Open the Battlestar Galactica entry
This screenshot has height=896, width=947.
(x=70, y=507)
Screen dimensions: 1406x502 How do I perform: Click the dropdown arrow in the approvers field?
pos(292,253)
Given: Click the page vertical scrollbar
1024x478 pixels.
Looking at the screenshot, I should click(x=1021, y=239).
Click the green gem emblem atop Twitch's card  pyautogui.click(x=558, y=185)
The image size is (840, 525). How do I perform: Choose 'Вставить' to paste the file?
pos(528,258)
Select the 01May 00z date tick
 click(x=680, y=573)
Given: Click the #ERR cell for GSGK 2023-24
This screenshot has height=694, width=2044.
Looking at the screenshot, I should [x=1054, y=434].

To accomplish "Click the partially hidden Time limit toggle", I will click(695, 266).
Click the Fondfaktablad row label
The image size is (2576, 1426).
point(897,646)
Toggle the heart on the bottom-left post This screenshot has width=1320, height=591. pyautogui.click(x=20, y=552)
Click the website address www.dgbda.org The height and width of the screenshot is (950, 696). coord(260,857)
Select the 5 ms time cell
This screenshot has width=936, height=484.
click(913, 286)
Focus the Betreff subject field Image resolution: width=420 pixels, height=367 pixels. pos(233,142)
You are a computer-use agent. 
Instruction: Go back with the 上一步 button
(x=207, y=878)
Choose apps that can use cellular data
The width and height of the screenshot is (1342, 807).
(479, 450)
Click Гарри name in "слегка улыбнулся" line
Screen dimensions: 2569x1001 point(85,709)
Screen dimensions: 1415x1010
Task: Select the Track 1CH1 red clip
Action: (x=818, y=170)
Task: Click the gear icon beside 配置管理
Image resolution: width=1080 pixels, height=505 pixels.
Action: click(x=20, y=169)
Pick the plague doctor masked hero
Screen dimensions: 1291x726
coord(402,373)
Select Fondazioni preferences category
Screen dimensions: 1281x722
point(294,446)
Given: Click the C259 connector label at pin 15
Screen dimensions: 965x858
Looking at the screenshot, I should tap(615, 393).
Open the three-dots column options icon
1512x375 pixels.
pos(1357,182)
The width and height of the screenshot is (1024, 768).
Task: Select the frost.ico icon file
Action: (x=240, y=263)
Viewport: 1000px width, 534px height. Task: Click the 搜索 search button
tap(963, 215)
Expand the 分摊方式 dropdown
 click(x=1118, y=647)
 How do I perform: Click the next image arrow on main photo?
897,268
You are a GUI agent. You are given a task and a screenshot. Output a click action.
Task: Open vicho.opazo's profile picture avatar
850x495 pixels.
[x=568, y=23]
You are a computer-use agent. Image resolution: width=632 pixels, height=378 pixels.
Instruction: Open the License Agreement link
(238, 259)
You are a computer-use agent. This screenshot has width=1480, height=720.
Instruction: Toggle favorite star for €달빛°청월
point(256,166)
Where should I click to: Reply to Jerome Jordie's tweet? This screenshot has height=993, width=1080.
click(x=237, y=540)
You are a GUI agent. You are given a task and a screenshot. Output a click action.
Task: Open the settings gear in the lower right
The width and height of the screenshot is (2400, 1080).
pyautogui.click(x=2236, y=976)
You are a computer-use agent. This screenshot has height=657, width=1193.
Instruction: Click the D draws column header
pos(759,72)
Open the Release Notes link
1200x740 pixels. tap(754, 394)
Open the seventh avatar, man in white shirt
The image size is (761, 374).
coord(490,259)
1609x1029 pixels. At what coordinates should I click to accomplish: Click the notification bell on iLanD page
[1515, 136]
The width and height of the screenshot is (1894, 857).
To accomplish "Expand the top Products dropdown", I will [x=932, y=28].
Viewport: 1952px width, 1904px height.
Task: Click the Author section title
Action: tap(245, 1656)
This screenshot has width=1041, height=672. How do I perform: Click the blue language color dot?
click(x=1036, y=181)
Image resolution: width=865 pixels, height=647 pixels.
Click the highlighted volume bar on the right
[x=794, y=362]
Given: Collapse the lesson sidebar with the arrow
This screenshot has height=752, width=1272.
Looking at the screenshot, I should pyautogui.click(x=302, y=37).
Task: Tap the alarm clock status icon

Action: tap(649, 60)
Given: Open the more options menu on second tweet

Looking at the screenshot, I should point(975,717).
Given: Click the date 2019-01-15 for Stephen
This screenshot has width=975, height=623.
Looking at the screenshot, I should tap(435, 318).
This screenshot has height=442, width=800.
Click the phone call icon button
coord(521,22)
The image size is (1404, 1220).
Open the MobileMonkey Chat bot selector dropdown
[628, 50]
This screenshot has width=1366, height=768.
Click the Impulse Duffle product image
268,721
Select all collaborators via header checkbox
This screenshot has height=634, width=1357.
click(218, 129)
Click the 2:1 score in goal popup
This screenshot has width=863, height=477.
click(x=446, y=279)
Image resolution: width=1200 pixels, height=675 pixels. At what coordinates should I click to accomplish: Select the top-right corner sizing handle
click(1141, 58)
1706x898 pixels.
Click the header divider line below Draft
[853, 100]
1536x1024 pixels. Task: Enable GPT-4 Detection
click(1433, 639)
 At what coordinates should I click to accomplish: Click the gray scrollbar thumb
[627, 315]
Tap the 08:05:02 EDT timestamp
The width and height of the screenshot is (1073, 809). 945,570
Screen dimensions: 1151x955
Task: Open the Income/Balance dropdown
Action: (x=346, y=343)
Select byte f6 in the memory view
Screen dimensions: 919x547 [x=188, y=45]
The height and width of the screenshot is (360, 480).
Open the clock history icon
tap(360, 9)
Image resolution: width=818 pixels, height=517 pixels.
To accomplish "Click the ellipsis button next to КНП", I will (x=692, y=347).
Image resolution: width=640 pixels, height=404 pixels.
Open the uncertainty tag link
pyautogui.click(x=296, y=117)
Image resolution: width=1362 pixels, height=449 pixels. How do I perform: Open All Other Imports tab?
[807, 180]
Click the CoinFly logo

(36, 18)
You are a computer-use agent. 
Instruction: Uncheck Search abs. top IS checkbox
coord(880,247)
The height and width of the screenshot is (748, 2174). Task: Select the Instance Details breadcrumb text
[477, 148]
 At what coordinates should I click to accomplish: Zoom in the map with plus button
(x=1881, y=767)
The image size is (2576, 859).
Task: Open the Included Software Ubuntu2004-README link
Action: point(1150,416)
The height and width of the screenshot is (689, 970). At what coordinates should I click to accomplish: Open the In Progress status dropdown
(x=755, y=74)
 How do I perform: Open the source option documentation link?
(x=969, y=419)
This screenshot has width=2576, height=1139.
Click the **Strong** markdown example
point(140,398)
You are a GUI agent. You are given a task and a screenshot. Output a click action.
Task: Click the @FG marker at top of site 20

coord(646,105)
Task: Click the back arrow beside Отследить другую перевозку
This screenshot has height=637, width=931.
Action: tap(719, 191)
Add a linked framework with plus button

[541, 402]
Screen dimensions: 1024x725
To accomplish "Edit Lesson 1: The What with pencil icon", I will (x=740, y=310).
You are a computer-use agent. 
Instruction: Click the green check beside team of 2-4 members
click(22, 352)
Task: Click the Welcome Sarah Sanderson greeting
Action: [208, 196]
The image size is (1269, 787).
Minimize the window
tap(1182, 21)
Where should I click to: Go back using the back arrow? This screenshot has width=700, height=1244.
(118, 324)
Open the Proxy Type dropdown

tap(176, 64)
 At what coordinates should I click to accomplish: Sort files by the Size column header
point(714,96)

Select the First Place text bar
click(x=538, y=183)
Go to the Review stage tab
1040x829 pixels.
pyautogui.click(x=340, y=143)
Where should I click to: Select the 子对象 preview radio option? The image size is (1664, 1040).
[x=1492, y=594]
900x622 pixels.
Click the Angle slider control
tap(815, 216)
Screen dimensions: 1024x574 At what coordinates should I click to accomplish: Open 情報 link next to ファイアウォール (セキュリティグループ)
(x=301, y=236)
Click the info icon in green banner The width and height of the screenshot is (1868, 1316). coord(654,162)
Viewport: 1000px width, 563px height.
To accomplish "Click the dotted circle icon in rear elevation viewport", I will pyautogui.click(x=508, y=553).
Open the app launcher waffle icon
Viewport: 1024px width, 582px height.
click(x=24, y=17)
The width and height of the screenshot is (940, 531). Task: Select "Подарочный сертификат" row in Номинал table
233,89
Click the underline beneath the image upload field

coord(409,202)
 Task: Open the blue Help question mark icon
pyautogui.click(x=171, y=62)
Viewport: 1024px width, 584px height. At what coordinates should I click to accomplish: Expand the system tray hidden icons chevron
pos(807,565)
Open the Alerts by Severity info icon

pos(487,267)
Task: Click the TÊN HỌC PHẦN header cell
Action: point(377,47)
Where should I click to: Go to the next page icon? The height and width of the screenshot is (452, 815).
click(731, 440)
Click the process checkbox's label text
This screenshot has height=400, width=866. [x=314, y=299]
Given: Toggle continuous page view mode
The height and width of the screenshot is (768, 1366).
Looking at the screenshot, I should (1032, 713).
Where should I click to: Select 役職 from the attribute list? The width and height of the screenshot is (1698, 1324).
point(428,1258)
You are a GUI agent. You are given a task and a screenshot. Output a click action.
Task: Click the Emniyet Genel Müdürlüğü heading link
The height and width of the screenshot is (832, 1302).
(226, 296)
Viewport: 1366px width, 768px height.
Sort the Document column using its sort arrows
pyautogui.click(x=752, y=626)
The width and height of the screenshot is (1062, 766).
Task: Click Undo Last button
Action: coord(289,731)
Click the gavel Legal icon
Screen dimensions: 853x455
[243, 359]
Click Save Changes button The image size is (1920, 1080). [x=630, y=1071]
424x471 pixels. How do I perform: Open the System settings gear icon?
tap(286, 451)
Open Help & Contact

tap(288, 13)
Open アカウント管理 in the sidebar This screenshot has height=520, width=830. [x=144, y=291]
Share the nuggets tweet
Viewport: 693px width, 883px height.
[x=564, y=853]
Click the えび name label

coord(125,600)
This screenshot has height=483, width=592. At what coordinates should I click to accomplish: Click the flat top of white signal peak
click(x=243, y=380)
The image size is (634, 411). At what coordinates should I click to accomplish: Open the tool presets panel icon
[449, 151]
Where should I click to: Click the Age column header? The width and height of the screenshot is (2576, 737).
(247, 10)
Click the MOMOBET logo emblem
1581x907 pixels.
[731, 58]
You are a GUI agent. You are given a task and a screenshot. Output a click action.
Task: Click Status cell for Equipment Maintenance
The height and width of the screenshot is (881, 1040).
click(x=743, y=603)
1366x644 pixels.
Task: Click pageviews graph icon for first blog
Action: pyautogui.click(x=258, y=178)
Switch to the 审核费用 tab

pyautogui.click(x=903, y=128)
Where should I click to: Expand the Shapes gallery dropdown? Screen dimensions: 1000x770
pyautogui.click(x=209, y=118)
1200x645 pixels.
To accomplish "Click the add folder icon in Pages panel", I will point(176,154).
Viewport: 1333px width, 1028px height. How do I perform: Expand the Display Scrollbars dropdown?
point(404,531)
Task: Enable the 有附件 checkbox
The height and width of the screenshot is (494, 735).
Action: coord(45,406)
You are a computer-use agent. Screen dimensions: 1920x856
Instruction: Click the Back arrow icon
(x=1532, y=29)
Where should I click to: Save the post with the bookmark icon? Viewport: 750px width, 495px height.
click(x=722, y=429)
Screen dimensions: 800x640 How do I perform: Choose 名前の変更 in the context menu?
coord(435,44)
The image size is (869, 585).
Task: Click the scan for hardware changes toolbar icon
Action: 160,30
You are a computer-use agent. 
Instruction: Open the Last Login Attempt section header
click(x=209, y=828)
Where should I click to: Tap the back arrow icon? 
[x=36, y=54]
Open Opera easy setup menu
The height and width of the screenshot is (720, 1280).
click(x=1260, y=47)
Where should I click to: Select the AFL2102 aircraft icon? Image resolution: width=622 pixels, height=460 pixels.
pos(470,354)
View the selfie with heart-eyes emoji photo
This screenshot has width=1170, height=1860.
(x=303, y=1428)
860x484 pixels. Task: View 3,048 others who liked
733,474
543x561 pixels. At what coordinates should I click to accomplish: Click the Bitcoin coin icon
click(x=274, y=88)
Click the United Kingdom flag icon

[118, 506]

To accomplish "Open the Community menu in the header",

_Brief:_ Return, from the material above, each line holding the string "avatar".

_Task response:_
Task: Open vicho.opazo's profile picture avatar
Open the seventh avatar, man in white shirt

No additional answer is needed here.